Options include clopidogrel (dogs, 1 mg/kg PO q24h; cats, 18.75 mg per cat PO q24h) or aspirin (dogs, 0.5-1.0 mg/kg/q24h; cats, 40 mg [1/2 baby aspirin tab] PO q48-72h
Nutritional Aspects
There are no specific nutritional recommendations for infarction, but diets higher in essential fatty acids and omega-3 may be helpful.12
Diet recommendations should also be based on predisposing conditions, such as a low-protein diet in patients with kidney disease.
Activity
There are no activity restrictions for this condition.
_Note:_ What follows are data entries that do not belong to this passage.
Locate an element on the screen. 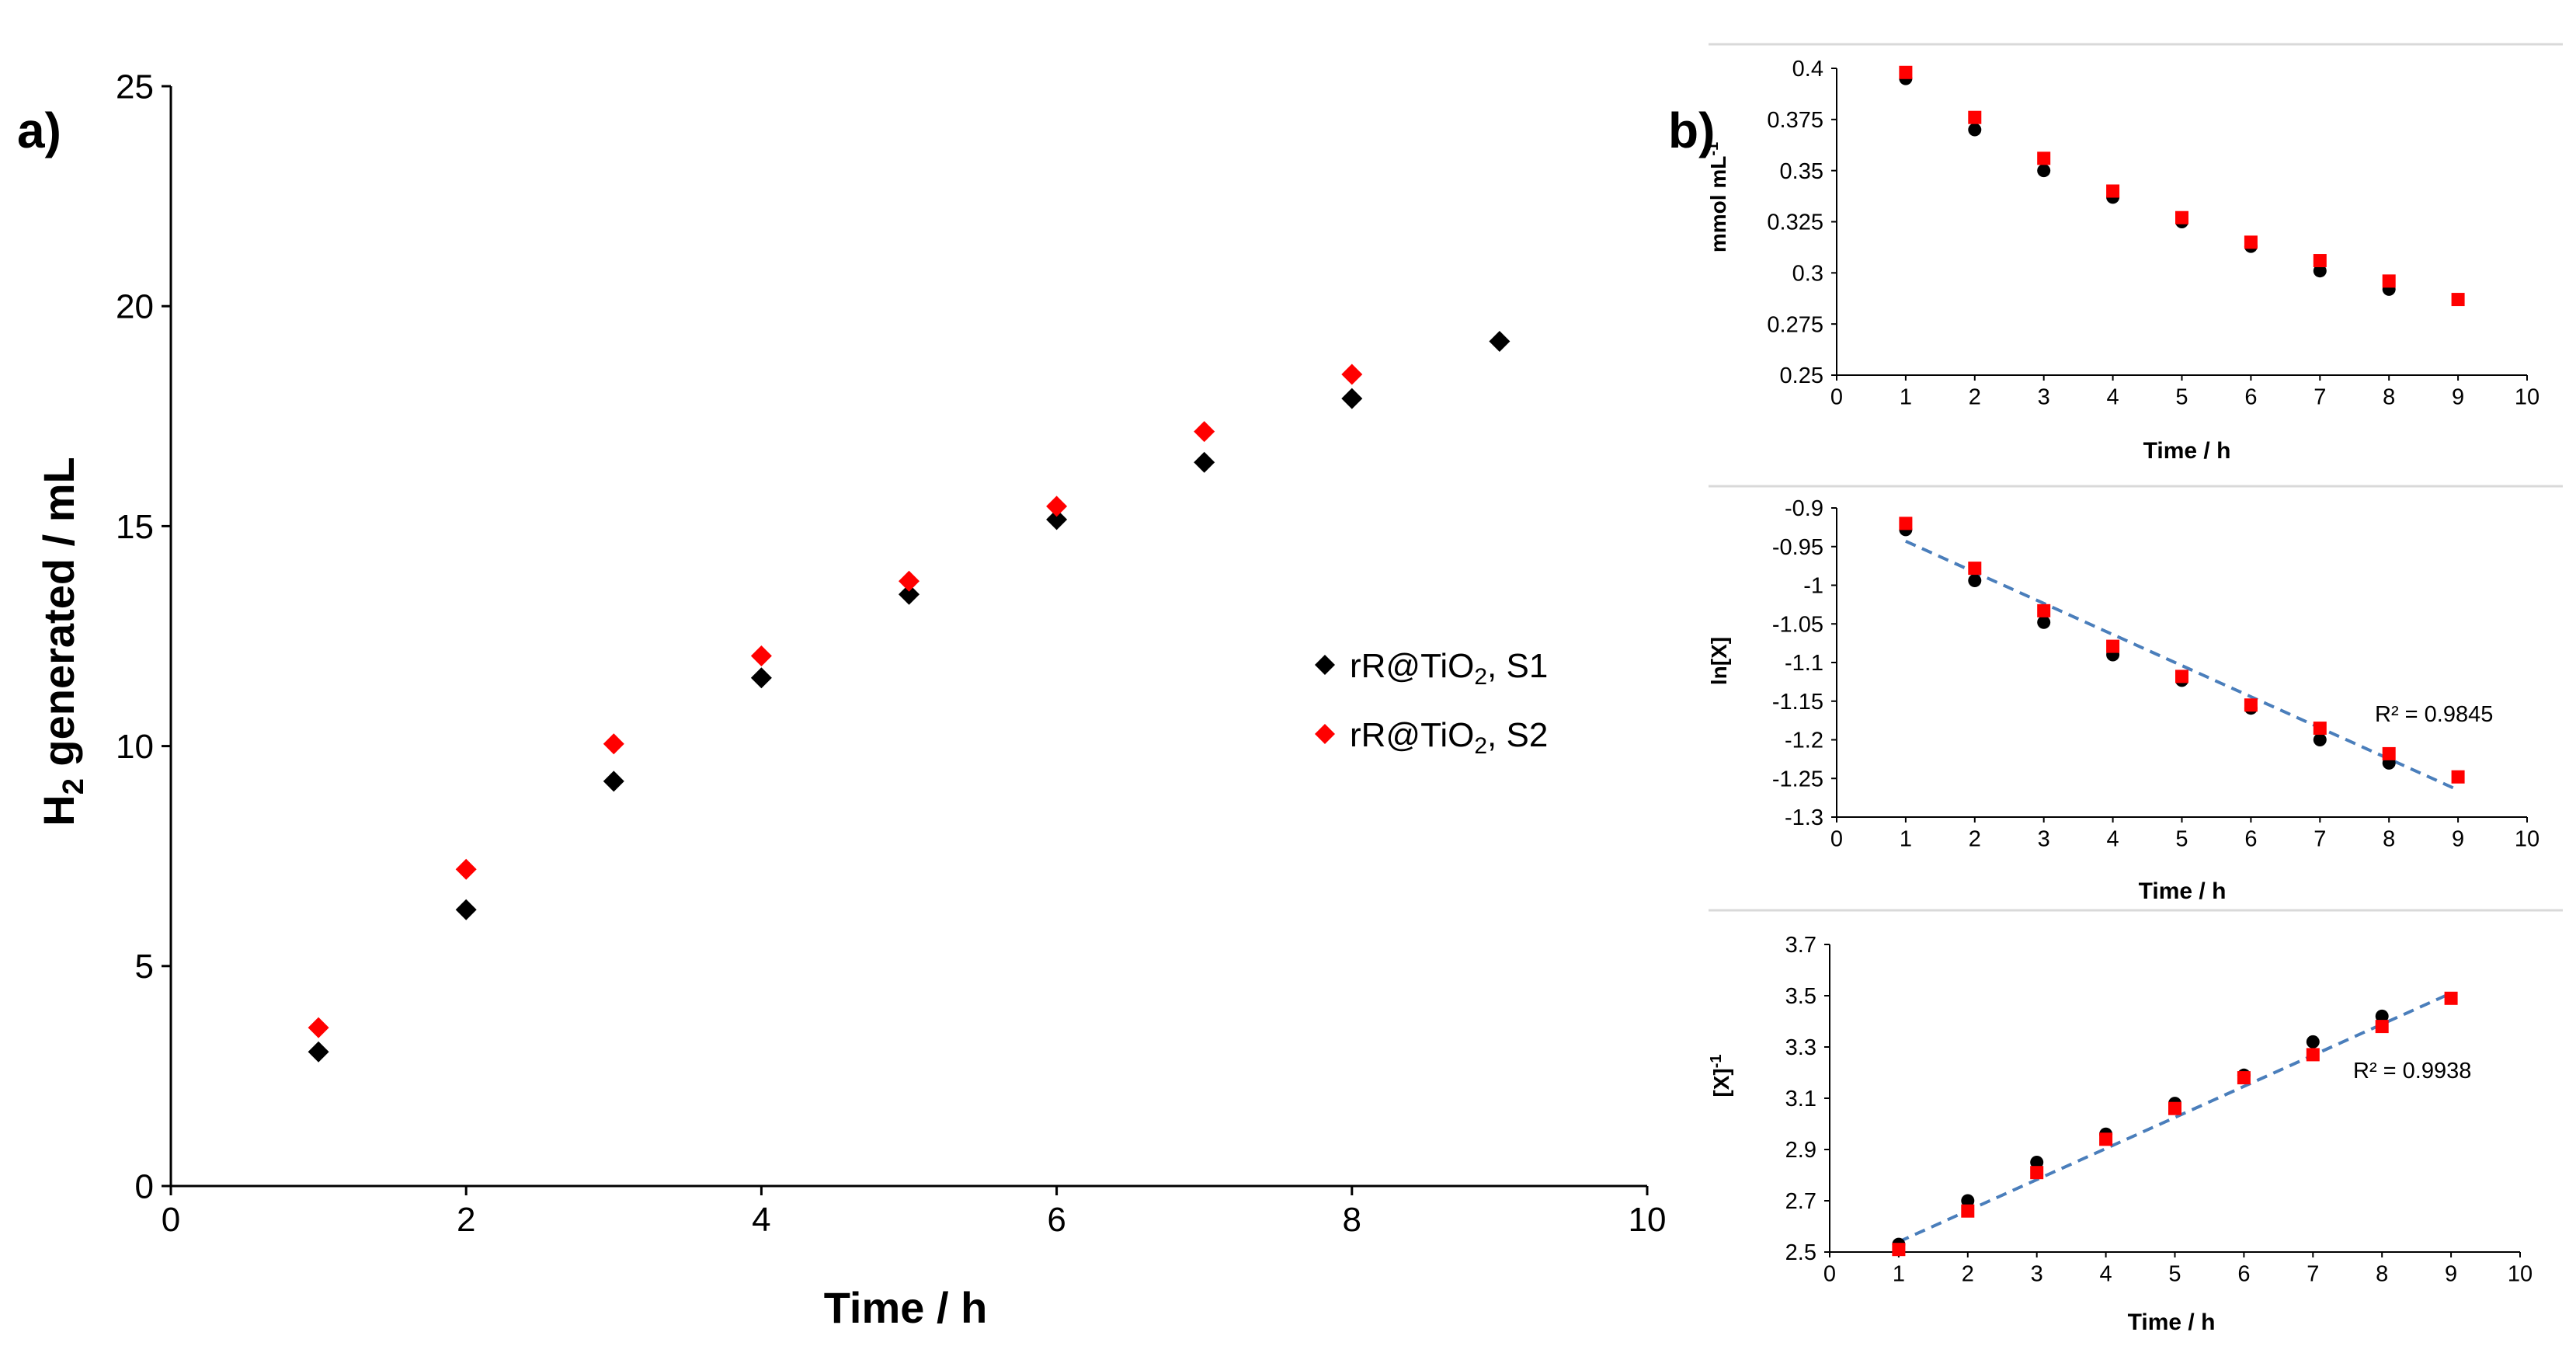 The height and width of the screenshot is (1353, 2576). chart-a-x-axis-title: Time / h is located at coordinates (906, 1308). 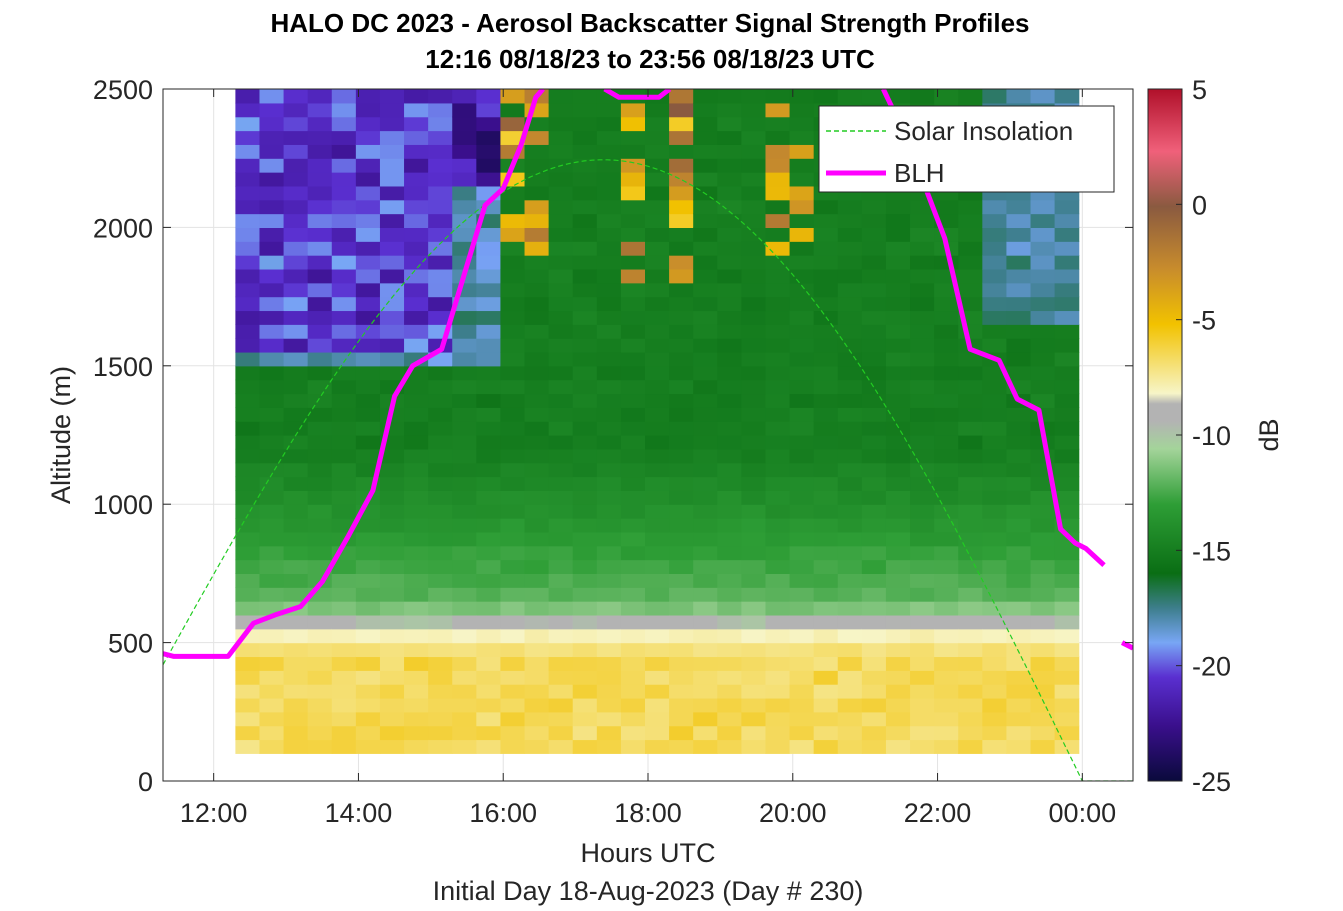 I want to click on blh-line, so click(x=638, y=94).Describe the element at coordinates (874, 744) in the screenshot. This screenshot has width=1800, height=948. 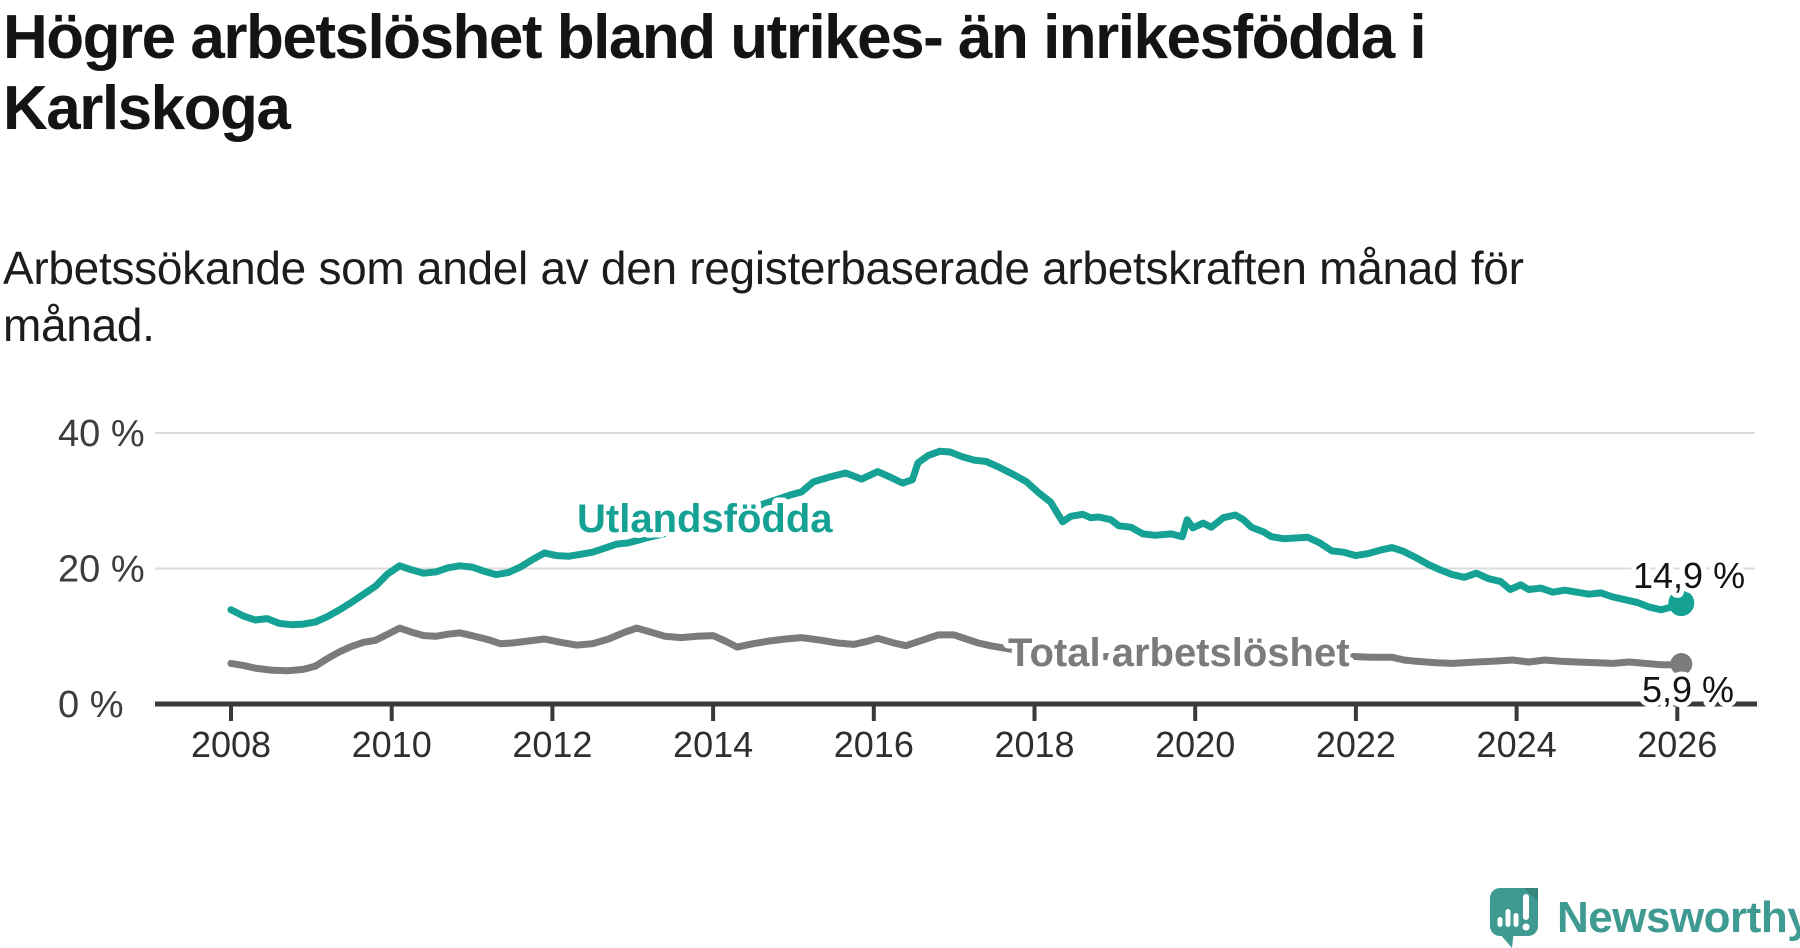
I see `x-tick-label: 2016` at that location.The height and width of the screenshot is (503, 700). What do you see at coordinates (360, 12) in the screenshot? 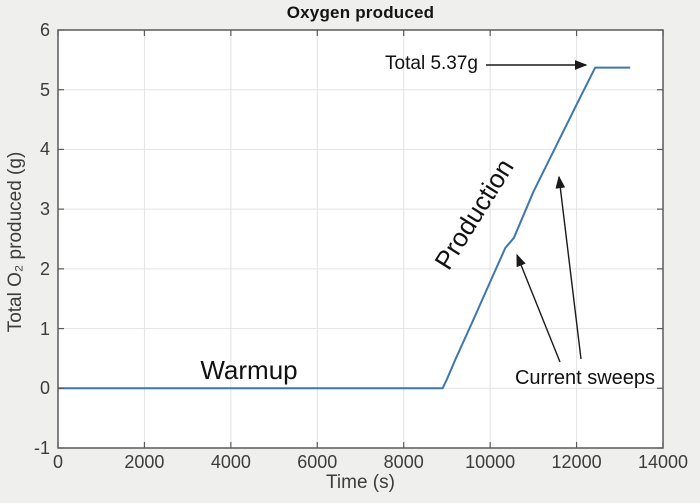
I see `chart-title: Oxygen produced` at bounding box center [360, 12]. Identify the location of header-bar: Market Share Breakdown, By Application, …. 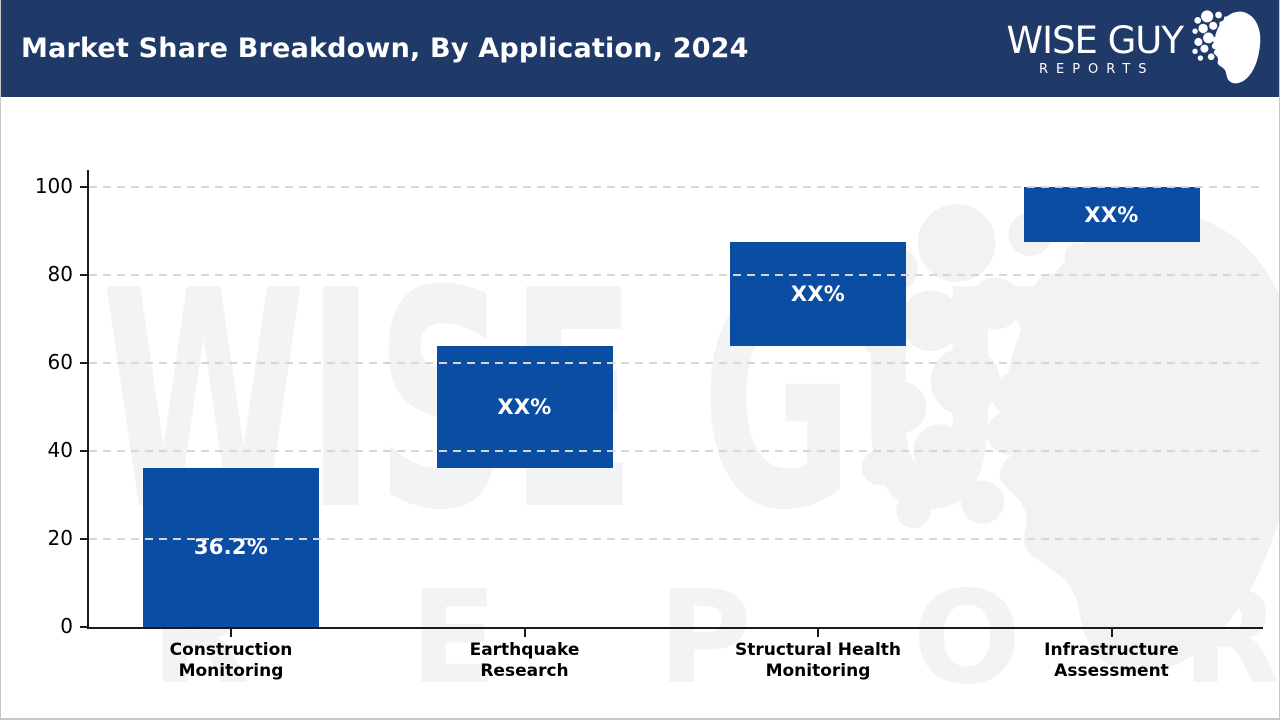
(640, 48).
Physical rehabilitation is highly recommended to improve recovery and shorten duration of signs.
Client Education
Clients should be taught how to provide nursing care for recumbent animals, as well as how to treat underlying predisposing conditions.
Follow-up
Patient Monitoring
Patients should be monitored for signs of progression that might be consistent with a diagnosis other than stroke.
If signs are progressive, further examination is required as that would suggest the patient did not have a stroke.
Clients should be instructed to observe for signs of recumbency-associated aspiration pneumonia (eg, coughing, tachypnea, dyspnea).
Complications
The most common complication is recumbency-associated aspiration pneumonia.
Other complications may be observed depending on concurrent predisposing conditions.
In General
Relative Cost
Diagnostic workup and acute treatment: $$$$-$$$$$
Chronic treatment and follow-up: $$-$$$
Cost Key
$ = <$100
$$ = $100-$250
$$$ = $250-$500
$$$$ = $500-$1,000
$$$$$ = >$1,000
(Actual costs will have regional variations)
Prognosis
In general, the prognosis for recovery is good to excellent for patients with focal infarctions that have limited initial clinical abnormalities, if given enough time and supportive care.
Some patients have residual clinical signs, but quality of life is acceptable for most patients.
The prognosis for global brain ischemia is guarded to fair.